### What to produce
A faithful transcription of the entries below is required.

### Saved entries

---

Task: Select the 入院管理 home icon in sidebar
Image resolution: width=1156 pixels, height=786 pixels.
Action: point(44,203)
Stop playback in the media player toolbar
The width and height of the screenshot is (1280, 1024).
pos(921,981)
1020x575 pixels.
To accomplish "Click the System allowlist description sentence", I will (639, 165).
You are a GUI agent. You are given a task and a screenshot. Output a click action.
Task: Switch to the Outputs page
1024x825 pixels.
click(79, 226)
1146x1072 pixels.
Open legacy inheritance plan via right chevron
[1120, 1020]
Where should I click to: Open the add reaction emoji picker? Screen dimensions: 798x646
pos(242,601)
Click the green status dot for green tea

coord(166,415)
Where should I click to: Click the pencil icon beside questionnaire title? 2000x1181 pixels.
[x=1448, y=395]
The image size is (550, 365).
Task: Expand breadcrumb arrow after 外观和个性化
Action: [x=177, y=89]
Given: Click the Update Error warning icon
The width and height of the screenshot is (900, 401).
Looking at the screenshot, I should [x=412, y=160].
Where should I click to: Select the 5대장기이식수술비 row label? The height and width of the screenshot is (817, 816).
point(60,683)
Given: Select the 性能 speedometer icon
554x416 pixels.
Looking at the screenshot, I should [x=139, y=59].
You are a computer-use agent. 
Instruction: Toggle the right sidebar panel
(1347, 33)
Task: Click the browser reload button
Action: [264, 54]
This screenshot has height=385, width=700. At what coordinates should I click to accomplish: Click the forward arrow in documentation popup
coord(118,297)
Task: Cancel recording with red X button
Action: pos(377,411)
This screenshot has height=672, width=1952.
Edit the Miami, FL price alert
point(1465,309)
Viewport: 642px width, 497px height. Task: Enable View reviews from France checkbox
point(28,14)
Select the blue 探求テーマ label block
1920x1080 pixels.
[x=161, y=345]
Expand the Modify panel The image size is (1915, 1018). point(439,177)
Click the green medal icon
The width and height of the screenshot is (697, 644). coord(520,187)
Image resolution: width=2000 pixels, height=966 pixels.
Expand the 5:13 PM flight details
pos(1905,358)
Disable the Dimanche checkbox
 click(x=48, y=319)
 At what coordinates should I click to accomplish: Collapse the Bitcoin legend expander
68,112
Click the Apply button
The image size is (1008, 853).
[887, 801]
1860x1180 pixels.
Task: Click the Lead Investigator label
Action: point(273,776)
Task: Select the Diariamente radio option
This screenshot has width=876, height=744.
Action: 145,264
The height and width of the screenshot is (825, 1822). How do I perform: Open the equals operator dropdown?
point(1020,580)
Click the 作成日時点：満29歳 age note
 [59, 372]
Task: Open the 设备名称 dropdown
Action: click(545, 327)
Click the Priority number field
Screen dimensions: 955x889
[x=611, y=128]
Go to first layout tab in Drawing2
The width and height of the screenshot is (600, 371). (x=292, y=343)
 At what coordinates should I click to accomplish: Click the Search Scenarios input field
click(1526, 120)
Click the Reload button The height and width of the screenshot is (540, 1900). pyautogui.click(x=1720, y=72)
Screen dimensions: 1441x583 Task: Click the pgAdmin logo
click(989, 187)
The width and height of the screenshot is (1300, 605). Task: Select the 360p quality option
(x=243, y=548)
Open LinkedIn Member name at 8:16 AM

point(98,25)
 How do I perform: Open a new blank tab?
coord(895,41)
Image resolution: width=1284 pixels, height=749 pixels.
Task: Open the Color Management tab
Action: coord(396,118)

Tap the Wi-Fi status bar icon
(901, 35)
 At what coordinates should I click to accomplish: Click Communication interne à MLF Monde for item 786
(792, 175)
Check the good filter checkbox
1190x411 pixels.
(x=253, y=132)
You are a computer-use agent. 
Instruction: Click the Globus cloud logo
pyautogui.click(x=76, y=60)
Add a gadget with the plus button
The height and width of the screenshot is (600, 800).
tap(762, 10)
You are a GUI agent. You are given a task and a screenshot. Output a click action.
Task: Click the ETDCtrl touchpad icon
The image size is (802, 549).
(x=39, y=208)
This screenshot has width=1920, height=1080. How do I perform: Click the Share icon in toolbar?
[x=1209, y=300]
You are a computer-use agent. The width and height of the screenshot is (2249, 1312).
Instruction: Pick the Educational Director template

---

### Result
Task: Select the 入院管理 home icon in sidebar
Image resolution: width=1156 pixels, height=786 pixels.
Action: point(44,203)
Stop playback in the media player toolbar
The width and height of the screenshot is (1280, 1024).
pos(921,981)
1020x575 pixels.
To accomplish "Click the System allowlist description sentence", I will (639, 165).
You are a GUI agent. You are given a task and a screenshot. Output a click action.
Task: Switch to the Outputs page
1024x825 pixels.
click(79, 226)
1146x1072 pixels.
Open legacy inheritance plan via right chevron
[1120, 1020]
Where should I click to: Open the add reaction emoji picker? Screen dimensions: 798x646
pos(242,601)
Click the green status dot for green tea

coord(166,415)
Where should I click to: Click the pencil icon beside questionnaire title? 2000x1181 pixels.
[x=1448, y=395]
The image size is (550, 365).
Task: Expand breadcrumb arrow after 外观和个性化
Action: [x=177, y=89]
Given: Click the Update Error warning icon
The width and height of the screenshot is (900, 401).
Looking at the screenshot, I should [x=412, y=160].
Where should I click to: Select the 5대장기이식수술비 row label? The height and width of the screenshot is (817, 816).
point(60,683)
Given: Select the 性能 speedometer icon
554x416 pixels.
Looking at the screenshot, I should [x=139, y=59].
You are a computer-use agent. 
Instruction: Toggle the right sidebar panel
(1347, 33)
Task: Click the browser reload button
Action: [264, 54]
This screenshot has height=385, width=700. At what coordinates should I click to accomplish: Click the forward arrow in documentation popup
coord(118,297)
Task: Cancel recording with red X button
Action: pos(377,411)
This screenshot has height=672, width=1952.
Edit the Miami, FL price alert
point(1465,309)
Viewport: 642px width, 497px height. Task: Enable View reviews from France checkbox
point(28,14)
Select the blue 探求テーマ label block
1920x1080 pixels.
[x=161, y=345]
Expand the Modify panel The image size is (1915, 1018). point(439,177)
Click the green medal icon
The width and height of the screenshot is (697, 644). coord(520,187)
Image resolution: width=2000 pixels, height=966 pixels.
Expand the 5:13 PM flight details
pos(1905,358)
Disable the Dimanche checkbox
 click(x=48, y=319)
 At what coordinates should I click to accomplish: Collapse the Bitcoin legend expander
68,112
Click the Apply button
The image size is (1008, 853).
[887, 801]
1860x1180 pixels.
Task: Click the Lead Investigator label
Action: point(273,776)
Task: Select the Diariamente radio option
This screenshot has width=876, height=744.
Action: 145,264
The height and width of the screenshot is (825, 1822). How do I perform: Open the equals operator dropdown?
point(1020,580)
Click the 作成日時点：満29歳 age note
 [59, 372]
Task: Open the 设备名称 dropdown
Action: click(545, 327)
Click the Priority number field
Screen dimensions: 955x889
[x=611, y=128]
Go to first layout tab in Drawing2
The width and height of the screenshot is (600, 371). (x=292, y=343)
 At what coordinates should I click to accomplish: Click the Search Scenarios input field
click(1526, 120)
Click the Reload button The height and width of the screenshot is (540, 1900). pyautogui.click(x=1720, y=72)
Screen dimensions: 1441x583 Task: Click the pgAdmin logo
click(989, 187)
The width and height of the screenshot is (1300, 605). Task: Select the 360p quality option
(x=243, y=548)
Open LinkedIn Member name at 8:16 AM

point(98,25)
 How do I perform: Open a new blank tab?
coord(895,41)
Image resolution: width=1284 pixels, height=749 pixels.
Task: Open the Color Management tab
Action: coord(396,118)

Tap the Wi-Fi status bar icon
(901, 35)
 At what coordinates should I click to accomplish: Click Communication interne à MLF Monde for item 786
(792, 175)
Check the good filter checkbox
1190x411 pixels.
(x=253, y=132)
You are a computer-use agent. 
Instruction: Click the Globus cloud logo
pyautogui.click(x=76, y=60)
Add a gadget with the plus button
The height and width of the screenshot is (600, 800).
tap(762, 10)
You are a GUI agent. You are given a task and a screenshot. Output a click action.
Task: Click the ETDCtrl touchpad icon
The image size is (802, 549).
(x=39, y=208)
This screenshot has width=1920, height=1080. How do I perform: Click the Share icon in toolbar?
[x=1209, y=300]
You are a computer-use agent. The width and height of the screenshot is (2249, 1312).
Instruction: Pick the Educational Director template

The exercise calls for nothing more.